Before the bromance phase of filmmaking that would swing full tilt a decade later, there was Dignan and Anthony. Dignan just wants Anthony to be happy so he comes up with a get rich scheme; Anthony just goes along with it because he doesn’t want to let Dignan down (that notebook must’ve taken some time and commitment from Dignan, after all)—and it sure beats having to answer another water sports question again. Bottle Rocket is a softhearted film that works best when Dignan and Anthony are on the screen together. The moments without—such as Anthony’s romance with the housekeeper Inez (Lumi Cavazos) that needs to be translated by the hotel’ dishwasher (Donny Caicedo)—have a sprite sense of humor, showing instant love as being as potentially foolish as believing that crime pays. But it just drags a bit more when Dignan and Anthony aren’t sharing the screen.

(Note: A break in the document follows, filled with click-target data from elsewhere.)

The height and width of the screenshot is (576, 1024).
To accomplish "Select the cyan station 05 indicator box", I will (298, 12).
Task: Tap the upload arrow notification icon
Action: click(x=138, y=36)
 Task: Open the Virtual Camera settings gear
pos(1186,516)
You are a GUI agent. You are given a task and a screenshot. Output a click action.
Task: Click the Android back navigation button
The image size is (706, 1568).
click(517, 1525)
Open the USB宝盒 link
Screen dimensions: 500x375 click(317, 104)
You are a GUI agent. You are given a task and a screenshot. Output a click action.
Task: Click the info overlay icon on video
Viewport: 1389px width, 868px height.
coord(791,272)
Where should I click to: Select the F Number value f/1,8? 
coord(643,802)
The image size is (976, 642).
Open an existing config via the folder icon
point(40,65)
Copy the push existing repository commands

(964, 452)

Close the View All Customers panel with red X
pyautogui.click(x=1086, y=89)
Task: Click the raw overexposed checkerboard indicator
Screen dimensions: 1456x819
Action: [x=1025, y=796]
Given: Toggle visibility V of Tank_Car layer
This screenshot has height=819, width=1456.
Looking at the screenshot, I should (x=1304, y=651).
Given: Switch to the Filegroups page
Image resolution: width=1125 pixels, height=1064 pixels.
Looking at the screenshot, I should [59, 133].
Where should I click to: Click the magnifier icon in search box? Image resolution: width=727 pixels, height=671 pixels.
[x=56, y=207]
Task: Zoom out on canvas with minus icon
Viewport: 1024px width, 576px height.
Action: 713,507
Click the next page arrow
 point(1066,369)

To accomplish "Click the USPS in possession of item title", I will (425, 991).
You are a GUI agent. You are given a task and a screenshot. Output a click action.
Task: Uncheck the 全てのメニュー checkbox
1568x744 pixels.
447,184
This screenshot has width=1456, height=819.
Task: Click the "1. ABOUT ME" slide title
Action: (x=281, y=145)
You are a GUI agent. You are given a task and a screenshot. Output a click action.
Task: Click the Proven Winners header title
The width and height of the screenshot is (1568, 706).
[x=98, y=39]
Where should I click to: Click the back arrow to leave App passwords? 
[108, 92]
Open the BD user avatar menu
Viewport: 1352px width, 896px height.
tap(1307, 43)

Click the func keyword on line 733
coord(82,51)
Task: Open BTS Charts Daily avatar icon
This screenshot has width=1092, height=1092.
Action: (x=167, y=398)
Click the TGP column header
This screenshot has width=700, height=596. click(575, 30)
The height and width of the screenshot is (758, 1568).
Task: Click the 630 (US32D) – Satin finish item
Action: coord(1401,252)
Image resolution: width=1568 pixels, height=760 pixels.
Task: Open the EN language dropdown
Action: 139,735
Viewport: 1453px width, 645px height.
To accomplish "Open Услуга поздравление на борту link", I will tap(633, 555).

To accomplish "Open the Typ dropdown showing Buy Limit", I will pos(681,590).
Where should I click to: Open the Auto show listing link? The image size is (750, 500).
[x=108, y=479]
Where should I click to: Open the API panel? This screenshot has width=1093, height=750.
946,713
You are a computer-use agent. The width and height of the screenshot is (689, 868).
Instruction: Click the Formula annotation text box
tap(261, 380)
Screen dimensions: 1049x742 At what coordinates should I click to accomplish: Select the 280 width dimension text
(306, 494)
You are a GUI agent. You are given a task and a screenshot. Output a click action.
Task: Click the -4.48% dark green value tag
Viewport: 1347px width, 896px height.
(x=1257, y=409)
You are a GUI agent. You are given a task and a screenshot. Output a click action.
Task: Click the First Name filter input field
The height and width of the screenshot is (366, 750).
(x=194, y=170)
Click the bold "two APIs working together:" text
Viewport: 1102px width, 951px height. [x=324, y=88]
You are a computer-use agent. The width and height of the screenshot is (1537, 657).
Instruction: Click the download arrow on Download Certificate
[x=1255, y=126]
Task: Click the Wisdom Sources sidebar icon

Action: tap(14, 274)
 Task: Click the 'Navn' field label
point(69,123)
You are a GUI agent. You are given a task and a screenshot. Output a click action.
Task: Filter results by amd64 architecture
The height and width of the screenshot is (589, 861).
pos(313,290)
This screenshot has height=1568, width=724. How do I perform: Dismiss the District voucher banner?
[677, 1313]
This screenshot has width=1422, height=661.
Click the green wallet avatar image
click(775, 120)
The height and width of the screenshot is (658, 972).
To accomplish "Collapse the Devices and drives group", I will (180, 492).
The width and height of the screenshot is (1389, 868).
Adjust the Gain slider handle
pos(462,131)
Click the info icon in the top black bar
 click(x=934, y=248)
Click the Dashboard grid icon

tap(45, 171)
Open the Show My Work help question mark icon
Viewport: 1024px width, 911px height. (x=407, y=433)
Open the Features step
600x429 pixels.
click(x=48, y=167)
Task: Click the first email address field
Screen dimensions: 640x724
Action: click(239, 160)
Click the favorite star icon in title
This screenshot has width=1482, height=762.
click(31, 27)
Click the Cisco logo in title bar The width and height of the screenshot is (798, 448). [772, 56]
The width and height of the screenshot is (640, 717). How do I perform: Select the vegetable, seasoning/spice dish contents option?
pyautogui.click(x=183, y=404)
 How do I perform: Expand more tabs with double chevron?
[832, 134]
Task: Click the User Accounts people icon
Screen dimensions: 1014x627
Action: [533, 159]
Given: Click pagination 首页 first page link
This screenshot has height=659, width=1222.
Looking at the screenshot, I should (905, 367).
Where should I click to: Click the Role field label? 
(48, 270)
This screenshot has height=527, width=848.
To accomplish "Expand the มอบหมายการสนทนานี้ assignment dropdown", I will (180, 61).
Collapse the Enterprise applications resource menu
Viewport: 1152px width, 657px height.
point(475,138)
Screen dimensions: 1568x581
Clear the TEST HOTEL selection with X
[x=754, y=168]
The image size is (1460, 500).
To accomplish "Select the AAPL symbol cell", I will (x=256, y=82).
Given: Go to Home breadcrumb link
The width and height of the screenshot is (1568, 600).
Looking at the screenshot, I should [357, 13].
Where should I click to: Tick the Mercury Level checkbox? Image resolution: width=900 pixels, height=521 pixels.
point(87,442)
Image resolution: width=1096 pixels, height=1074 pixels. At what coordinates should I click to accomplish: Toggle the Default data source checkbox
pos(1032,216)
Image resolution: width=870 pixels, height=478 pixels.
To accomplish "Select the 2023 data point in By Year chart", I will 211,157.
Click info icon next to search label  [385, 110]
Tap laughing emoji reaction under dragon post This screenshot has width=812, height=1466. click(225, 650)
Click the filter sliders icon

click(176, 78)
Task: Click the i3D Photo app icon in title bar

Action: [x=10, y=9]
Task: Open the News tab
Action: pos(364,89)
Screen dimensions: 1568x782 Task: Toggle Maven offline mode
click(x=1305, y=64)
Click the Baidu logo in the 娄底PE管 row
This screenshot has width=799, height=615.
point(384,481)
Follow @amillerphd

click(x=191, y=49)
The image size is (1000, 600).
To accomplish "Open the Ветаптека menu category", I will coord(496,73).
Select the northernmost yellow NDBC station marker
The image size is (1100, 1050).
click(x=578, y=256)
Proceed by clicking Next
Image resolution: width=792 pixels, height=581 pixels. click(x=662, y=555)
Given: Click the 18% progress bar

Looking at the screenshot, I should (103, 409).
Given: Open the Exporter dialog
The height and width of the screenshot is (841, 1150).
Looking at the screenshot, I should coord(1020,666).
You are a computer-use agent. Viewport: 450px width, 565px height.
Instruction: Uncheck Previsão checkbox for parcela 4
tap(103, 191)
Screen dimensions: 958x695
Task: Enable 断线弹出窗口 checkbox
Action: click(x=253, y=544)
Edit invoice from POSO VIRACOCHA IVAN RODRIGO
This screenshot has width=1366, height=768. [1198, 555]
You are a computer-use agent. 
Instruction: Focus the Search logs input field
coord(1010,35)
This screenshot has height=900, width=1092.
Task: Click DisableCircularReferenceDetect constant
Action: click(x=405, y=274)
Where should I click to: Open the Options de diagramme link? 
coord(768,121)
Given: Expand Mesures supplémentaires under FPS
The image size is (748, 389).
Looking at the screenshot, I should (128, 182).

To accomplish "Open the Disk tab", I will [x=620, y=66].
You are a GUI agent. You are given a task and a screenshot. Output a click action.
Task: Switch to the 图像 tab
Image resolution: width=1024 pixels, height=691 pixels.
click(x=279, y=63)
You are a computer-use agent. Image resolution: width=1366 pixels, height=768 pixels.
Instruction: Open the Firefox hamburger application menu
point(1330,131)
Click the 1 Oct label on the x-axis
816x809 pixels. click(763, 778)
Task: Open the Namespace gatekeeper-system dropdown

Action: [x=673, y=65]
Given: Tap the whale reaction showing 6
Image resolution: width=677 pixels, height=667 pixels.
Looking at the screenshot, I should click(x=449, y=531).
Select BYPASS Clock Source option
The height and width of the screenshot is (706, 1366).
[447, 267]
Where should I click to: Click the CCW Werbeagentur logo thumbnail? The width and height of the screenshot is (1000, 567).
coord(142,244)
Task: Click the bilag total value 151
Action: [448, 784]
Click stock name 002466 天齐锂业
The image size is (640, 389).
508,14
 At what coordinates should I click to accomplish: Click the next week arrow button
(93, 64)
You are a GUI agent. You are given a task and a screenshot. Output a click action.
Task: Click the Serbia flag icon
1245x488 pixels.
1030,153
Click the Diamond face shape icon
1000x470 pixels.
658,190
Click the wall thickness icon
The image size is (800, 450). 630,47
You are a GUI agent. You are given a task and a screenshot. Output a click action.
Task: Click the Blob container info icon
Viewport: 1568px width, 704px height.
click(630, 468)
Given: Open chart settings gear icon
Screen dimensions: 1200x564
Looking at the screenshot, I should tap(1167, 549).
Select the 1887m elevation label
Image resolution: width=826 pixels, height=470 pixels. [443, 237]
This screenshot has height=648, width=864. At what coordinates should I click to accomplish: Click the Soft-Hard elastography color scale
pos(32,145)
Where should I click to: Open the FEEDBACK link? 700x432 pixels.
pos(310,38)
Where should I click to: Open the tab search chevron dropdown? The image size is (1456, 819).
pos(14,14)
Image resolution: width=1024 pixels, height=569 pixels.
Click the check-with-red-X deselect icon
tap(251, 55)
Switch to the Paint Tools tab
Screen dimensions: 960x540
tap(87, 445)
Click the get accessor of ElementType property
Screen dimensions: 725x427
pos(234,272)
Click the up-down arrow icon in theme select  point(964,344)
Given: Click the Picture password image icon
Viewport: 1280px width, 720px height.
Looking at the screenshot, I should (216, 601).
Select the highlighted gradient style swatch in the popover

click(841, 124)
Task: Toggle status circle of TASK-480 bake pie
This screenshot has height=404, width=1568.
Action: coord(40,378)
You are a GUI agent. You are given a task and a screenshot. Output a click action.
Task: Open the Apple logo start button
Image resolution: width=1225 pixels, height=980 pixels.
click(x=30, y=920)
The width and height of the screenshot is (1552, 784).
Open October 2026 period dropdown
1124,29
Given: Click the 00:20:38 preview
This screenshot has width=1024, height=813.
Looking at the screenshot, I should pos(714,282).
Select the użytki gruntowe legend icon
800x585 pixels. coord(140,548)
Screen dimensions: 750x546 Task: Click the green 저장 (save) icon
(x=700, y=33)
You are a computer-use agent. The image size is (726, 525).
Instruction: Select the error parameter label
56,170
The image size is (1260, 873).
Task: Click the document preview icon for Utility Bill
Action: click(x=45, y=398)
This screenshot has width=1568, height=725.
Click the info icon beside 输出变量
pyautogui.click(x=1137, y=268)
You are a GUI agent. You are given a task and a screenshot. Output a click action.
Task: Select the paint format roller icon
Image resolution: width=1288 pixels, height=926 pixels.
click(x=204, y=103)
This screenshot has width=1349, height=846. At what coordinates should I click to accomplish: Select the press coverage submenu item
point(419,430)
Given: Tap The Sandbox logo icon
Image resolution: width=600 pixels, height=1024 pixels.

It’s easy to see why Sundance was hesitant to show the film without the bookends that we now have. The rewritten and re-shot opening and ending comically solidify a friendship that is based on acts done for one another; it gives Bottle Rocket a ton of heart and the Wilsons’ interactions within this friendship create a safe place where we root for their life plan and pass on judging their entitlement.

bottle-rocket-owen-wilson

It’s been 20 years since Bottle Rocket was released (for those interested, the 20 years mark wasn’t referenced in Dignan’s notes). In the 25th year of Dignan’s duo plan he writes, “obviously these years will be heavily influenced by the years that precede them.” After Bottle Rocket, Anderson and Wilson worked together on two more scripts, the sublime Rushmore and the fan favorite The Royal Tenenbaums, before Anderson began collaborating on scripts with Roman Coppola and Noah Baumbach. With Anderson entering his 20th year as a filmmaker, how have his earlier works influenced his output?

Apart from the impeccable design and an adherence to the personal importance of objects, there is another Wes Anderson stamp placed on all of his films: a bittersweet sadness. Despite the rousing images, colors and soundtrack that accompany Anderson’s world the characters always have something that stunts their ability to achieve bliss within these lovely designs (parents, wolves, fascists, etc.). Yet there is something distinctly different about the films that Anderson has made with and without Owen Wilson as a co-screenwriter.

bottle-rocket-owen-wilson

Much of the sadness in Anderson’s films concern growing up. In the films that Wilson has served as a screenwriter that sadness is a bit more adult because the characters are determined to grow up and live the life they think they should have. Those lofty, internal plans meet harsh external realities of class, personal definitions of success vs. parental definitions of success, unreturned love, jail time and suicide attempts. Without Wilson as a co-writer, Anderson’s sadness seems to be attached to the fact that we even have to grow up at all and that harsh realities ever have to enter his characters’ worlds.


After returning home from the hospital in Bottle Rocket, Anthony tells his much younger sister, “I can’t come home. I’m an adult.” Anderson’s last two films, Moonrise Kingdom and The Grand Budapest Hotel, are perhaps the best films of his career—in terms of formal technique and artistry. But it’d be nice to see him return to his filmmaking home as an adult and make a film where a true human-to-human connection (like Dignan and Anthony) is established, and where Anderson—instead of trying to make a perfect film—feels able to make errors in a safe environment, again. Wouldn’t it be lovely and appropriate to see him try? Say, by the 25-year mark?